Facile fabrication of novel heterostructured tin disulfide (SnS2)/tin sulfide (SnS)/N-CNO composite with improved energy storage capacity for high-performance supercapacitors

Abstract

• Novel SnS 2 /SnS/ N -CNO composite was syntheiszed by solvothermal and pyrolysis methods. • Heterostructured SnS 2 /SnS/ N -CNO improves conductivity and electrochemical performance. • SnS 2 /SnS/ N -CNO electrode delivered superior specific capacitance of 741.67 F g −1 . • SnS 2 /SnS/ N -CNO showed excellent cycling stability (95%) retention after 2000 cycles. • Heterostructured composite electrode exhibited excellent power and energy densities.
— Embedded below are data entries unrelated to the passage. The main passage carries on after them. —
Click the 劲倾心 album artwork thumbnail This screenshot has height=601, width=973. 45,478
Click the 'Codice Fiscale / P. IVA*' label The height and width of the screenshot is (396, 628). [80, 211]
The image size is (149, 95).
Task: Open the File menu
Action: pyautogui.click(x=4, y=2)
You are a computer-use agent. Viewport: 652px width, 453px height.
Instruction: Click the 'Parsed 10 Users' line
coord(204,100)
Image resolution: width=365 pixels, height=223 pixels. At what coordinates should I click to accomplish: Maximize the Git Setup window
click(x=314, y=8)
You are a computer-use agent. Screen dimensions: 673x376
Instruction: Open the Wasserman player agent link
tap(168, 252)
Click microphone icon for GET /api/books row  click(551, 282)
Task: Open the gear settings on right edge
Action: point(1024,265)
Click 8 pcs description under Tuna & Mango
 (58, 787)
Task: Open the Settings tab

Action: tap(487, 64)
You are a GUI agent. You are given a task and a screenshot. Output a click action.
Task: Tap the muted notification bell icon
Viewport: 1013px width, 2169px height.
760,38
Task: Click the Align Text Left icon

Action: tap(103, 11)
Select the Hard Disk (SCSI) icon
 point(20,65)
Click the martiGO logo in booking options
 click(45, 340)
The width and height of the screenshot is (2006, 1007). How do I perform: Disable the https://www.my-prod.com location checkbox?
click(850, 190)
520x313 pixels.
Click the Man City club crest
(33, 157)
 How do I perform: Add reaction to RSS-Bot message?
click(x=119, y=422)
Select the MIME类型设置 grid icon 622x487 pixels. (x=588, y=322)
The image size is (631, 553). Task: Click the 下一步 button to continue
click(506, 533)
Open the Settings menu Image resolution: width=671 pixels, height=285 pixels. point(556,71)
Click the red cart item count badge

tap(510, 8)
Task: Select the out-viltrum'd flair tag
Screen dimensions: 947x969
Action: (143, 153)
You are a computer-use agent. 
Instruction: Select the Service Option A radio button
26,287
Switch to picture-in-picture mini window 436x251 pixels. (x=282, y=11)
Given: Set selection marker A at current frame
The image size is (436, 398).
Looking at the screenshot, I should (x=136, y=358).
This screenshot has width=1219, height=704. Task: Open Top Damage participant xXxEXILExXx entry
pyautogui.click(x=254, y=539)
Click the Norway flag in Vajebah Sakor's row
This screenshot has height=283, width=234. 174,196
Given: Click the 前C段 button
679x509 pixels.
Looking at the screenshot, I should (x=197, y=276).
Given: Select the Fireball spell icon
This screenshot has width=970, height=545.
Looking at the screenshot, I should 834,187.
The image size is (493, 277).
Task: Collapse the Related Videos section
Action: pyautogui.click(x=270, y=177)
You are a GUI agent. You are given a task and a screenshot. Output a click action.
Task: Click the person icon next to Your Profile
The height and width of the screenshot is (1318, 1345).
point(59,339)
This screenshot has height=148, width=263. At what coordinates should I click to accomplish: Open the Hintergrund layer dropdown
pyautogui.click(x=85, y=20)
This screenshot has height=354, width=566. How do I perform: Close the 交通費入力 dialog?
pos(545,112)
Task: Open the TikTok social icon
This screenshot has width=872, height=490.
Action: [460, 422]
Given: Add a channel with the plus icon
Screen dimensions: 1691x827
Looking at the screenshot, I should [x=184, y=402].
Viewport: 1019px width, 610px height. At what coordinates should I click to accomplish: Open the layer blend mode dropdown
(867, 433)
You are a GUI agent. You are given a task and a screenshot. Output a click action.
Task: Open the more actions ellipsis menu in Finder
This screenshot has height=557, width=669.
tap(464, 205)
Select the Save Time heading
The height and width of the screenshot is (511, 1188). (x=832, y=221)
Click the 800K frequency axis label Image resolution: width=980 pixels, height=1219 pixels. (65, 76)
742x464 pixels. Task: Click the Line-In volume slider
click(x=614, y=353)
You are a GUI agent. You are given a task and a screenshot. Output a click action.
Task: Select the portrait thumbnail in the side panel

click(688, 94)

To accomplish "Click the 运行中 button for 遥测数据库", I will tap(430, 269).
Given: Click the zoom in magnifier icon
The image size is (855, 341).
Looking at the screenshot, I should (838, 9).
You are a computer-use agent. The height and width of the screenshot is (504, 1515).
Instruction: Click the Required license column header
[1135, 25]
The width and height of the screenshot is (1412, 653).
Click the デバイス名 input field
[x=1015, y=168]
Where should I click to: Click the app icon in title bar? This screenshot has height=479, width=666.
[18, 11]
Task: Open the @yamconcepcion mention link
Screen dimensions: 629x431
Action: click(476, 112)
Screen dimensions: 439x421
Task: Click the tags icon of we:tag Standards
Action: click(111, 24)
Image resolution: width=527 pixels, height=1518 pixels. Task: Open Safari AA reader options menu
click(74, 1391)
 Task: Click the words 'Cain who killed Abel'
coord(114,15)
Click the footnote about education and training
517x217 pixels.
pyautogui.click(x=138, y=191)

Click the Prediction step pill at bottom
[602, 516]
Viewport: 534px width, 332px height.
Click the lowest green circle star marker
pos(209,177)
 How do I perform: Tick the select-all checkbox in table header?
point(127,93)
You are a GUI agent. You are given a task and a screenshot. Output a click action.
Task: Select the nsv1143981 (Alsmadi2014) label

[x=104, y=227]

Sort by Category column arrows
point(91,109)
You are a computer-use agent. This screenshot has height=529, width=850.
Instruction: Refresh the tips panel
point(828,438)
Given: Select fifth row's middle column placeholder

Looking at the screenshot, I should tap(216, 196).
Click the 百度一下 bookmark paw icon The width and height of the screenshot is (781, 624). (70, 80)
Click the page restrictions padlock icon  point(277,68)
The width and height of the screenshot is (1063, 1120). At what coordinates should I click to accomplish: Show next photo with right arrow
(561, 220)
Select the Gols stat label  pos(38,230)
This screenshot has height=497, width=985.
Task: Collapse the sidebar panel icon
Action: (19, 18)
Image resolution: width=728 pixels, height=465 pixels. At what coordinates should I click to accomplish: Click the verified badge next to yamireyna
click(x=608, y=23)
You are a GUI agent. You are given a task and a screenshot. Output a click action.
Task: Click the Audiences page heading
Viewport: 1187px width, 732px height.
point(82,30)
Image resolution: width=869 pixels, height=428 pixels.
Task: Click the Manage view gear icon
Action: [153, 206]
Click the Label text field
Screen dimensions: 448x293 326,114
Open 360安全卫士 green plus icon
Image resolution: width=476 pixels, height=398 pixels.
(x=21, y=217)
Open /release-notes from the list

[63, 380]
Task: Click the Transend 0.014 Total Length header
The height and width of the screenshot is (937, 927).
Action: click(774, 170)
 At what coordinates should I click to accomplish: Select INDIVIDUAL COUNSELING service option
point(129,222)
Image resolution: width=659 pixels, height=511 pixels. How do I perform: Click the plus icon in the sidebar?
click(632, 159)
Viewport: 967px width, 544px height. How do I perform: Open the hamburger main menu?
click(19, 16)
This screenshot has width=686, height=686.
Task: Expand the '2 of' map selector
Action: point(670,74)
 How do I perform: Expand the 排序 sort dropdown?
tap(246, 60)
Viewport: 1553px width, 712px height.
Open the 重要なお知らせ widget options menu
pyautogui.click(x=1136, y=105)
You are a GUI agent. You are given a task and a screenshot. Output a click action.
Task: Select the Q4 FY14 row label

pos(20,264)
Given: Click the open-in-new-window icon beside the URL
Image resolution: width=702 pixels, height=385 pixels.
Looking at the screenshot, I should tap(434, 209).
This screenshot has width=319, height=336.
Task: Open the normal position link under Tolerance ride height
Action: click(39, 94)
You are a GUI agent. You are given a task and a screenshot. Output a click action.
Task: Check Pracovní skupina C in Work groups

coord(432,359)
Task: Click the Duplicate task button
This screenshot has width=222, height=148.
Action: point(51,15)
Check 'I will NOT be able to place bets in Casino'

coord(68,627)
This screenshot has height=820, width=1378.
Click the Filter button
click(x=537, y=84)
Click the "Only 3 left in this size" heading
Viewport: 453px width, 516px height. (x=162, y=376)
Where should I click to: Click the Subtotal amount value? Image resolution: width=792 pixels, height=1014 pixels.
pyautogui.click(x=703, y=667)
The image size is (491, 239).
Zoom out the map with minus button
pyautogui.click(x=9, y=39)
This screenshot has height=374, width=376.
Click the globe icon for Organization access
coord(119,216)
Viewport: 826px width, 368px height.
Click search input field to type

The unique properties of the Sn-S system made it a high sensitiveness nanomaterial for prepare higher-performance supercapacitors. The heterostructured SnS 2 /SnS and N -CNOs were synthesized by simple solvothermal and pyrolysis methods, respectively. To improve the conductivity of the SnS 2 /SnS composite, N -CNOs were added to the pristine SnS 2 /SnS. Herein, an ultrasensitive supercapacitor based on SnS 2 /SnS and N -CNOs was fabricated. Compared to the pristine SnS 2 /SnS heterostructured composite, SnS 2 /SnS/ N -CNO showed high supercapacitance performance due to the increase in conductivity with the addition of C-based N -CNOs. Regarding that SnS 2 /SnS/ N -CNO has superior electrochemical performances comparable to SnS 2 /SnS, because of the fast electronic transportations and volume changes in the formations of SnS 2 /SnS/ N -CNO heterostructures. The electrochemical performance of the SnS 2 /SnS/ N -CNO electrode enhanced specific capacitance value of 741.67 F g −1 from SnS 2 /SnS electrode specific capacitance of 350 F g −1 at a 0.5 A g −1 and it showed excellent cycling stabilities of 95% retention even after 2000 cycles. The obtained results suggest that the SnS 2 /SnS/ N -CNO is efficient to be applicable as a novel electro-active source in supercapacitor devices to render higher performances and stable energy storage applications.